Instructions for the task:
Which lines in the entries below contain the word "page"? Pick out each of those lines and copy it in full.

-- begin Task data --

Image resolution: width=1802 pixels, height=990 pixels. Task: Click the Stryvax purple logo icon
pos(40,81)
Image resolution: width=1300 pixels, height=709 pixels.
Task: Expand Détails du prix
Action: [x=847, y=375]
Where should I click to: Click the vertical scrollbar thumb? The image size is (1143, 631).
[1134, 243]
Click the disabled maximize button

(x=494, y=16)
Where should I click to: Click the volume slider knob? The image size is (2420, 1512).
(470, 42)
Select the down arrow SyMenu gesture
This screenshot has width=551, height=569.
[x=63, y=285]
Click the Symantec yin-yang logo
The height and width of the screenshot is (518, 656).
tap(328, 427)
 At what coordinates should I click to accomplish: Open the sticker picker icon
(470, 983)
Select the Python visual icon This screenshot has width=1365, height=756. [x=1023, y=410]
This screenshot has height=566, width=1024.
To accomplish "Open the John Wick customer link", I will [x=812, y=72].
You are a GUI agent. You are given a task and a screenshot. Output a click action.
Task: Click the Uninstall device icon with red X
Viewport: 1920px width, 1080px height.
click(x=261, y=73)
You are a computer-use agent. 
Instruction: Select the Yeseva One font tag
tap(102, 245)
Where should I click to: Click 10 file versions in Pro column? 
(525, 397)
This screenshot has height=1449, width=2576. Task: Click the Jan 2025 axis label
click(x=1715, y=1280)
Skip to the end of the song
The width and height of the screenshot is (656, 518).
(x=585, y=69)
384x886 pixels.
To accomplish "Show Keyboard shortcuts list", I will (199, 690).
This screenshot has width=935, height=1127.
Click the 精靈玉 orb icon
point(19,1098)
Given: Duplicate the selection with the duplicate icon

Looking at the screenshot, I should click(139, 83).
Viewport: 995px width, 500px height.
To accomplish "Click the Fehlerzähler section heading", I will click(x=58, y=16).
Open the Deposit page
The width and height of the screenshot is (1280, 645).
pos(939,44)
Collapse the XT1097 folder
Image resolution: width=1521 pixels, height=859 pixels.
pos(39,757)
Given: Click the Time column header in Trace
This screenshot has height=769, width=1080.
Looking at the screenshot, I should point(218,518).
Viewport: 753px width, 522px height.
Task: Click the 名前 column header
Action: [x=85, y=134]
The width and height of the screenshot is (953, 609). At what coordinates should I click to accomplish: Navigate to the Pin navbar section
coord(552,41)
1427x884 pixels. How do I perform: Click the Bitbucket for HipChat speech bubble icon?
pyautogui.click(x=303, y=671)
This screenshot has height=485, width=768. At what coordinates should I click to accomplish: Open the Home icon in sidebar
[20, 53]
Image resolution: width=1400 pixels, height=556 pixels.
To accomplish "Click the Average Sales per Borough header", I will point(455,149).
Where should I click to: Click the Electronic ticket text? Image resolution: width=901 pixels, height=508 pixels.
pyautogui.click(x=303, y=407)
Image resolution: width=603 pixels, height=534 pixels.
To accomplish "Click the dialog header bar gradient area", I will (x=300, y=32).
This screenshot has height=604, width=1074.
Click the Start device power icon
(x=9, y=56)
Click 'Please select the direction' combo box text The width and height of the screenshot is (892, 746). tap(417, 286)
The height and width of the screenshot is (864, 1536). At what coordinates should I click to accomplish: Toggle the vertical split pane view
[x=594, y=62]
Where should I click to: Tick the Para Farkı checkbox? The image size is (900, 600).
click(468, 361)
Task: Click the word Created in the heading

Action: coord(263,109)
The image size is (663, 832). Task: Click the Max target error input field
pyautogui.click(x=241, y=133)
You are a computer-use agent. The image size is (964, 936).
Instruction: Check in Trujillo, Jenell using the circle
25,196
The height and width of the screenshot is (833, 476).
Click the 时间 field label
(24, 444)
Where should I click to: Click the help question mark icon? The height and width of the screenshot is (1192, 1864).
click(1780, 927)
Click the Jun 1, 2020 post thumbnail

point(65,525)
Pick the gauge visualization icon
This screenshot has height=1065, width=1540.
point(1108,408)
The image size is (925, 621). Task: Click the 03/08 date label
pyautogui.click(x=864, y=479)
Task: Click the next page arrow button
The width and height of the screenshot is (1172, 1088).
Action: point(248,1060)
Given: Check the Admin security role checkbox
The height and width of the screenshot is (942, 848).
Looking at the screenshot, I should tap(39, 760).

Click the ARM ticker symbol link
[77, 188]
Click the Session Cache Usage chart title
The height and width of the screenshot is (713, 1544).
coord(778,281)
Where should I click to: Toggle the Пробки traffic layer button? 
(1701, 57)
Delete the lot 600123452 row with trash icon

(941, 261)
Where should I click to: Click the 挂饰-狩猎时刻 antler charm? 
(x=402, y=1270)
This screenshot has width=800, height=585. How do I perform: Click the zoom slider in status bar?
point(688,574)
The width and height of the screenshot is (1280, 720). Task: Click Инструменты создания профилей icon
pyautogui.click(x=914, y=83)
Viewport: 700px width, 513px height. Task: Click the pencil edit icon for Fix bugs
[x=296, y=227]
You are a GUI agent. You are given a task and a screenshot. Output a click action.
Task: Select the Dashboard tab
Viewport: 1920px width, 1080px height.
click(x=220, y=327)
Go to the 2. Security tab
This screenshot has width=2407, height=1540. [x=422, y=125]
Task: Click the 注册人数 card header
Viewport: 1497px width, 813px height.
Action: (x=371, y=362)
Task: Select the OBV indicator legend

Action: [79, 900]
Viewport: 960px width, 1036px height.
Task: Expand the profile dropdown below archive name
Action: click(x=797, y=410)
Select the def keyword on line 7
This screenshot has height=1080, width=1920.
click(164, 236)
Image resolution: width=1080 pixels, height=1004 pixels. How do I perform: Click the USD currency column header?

-- end Task data --

Answer in full:
Open the Deposit page
Task: Click the next page arrow button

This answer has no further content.